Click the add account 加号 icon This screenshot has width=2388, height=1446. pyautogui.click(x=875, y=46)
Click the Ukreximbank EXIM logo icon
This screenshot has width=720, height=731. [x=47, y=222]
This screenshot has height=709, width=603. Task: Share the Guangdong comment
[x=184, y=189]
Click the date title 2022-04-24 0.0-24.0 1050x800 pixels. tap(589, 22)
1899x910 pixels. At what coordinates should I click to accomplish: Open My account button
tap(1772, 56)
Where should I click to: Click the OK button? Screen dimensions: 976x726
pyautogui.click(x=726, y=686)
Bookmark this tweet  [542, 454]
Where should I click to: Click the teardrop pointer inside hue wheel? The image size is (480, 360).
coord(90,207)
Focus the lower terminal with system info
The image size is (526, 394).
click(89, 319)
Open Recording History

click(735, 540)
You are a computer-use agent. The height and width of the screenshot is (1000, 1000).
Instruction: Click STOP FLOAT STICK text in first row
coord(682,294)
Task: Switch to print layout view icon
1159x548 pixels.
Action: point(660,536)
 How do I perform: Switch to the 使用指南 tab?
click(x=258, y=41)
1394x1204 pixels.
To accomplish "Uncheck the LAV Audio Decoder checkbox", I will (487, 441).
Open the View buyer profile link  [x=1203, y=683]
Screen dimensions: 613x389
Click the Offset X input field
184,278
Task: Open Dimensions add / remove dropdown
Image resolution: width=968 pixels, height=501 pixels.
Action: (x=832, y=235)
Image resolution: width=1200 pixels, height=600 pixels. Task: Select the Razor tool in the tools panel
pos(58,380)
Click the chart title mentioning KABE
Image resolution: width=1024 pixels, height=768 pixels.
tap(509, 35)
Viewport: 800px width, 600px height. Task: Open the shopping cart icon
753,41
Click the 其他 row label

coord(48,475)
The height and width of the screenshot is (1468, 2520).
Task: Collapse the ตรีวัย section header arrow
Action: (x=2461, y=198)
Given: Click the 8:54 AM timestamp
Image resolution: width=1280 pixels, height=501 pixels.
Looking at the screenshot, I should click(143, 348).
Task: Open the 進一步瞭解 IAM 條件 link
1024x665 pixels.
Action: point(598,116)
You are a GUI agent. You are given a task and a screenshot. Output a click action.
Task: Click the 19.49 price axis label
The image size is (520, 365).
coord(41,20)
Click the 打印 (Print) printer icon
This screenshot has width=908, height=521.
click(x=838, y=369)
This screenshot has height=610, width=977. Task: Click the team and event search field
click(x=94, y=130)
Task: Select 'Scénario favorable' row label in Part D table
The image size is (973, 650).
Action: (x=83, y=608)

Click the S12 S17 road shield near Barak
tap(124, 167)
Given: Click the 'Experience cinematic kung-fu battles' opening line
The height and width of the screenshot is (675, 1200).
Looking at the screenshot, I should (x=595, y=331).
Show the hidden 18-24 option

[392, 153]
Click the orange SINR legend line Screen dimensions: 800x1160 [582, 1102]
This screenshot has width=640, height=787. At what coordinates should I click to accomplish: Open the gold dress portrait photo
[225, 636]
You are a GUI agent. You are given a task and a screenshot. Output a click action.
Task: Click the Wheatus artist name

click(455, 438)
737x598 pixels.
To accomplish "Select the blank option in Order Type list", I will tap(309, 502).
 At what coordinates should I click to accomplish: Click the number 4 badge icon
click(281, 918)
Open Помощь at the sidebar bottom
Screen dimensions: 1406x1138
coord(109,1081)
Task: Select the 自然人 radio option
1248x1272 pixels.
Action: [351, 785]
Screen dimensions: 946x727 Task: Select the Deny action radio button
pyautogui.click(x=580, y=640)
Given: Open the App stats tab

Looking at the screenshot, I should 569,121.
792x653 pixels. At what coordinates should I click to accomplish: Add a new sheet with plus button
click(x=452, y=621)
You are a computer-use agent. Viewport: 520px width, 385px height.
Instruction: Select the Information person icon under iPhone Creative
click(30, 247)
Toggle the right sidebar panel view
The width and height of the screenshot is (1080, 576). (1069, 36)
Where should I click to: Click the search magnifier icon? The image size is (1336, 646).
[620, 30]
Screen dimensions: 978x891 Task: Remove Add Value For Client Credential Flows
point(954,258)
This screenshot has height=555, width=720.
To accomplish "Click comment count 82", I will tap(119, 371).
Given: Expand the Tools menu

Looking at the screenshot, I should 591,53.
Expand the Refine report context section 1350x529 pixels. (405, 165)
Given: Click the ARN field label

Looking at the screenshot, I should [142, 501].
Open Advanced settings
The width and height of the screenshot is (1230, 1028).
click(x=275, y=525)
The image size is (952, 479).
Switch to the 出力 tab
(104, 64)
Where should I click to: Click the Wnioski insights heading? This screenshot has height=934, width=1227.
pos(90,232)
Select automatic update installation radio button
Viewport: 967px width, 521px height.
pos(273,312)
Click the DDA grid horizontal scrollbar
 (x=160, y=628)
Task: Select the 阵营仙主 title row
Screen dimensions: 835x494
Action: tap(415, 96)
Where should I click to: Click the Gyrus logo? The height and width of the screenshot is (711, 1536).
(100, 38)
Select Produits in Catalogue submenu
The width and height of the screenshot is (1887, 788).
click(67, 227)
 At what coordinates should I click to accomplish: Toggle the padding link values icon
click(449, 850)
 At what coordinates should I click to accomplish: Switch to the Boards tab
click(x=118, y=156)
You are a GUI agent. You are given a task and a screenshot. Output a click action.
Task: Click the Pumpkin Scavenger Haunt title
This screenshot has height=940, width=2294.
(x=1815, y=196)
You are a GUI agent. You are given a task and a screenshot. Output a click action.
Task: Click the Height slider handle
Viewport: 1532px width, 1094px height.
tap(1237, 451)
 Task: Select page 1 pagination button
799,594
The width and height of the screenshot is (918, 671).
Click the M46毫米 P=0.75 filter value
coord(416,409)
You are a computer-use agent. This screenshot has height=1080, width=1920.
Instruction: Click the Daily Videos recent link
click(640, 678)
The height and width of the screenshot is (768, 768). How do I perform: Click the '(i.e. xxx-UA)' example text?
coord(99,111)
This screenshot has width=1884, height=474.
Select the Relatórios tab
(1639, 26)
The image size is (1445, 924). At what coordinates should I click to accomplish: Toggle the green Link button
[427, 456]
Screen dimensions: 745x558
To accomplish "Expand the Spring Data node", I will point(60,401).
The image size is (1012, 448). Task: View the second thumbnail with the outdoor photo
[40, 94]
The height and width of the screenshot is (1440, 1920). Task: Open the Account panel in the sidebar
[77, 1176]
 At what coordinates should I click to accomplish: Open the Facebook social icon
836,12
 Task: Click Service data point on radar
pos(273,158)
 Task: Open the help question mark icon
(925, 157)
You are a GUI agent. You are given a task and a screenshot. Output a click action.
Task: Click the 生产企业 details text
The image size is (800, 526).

+-------+

PROMPT | Copy the entries above word for word, beginning at the line that contains "Where should I click to: Click the search" and stopping after the line that contains "Action: tap(415, 96)".

RESULT BELOW |
Where should I click to: Click the search magnifier icon? The image size is (1336, 646).
[620, 30]
Screen dimensions: 978x891 Task: Remove Add Value For Client Credential Flows
point(954,258)
This screenshot has height=555, width=720.
To accomplish "Click comment count 82", I will tap(119, 371).
Given: Expand the Tools menu

Looking at the screenshot, I should 591,53.
Expand the Refine report context section 1350x529 pixels. (405, 165)
Given: Click the ARN field label

Looking at the screenshot, I should [142, 501].
Open Advanced settings
The width and height of the screenshot is (1230, 1028).
click(x=275, y=525)
The image size is (952, 479).
Switch to the 出力 tab
(104, 64)
Where should I click to: Click the Wnioski insights heading? This screenshot has height=934, width=1227.
pos(90,232)
Select automatic update installation radio button
Viewport: 967px width, 521px height.
pos(273,312)
Click the DDA grid horizontal scrollbar
 (x=160, y=628)
Task: Select the 阵营仙主 title row
Screen dimensions: 835x494
Action: tap(415, 96)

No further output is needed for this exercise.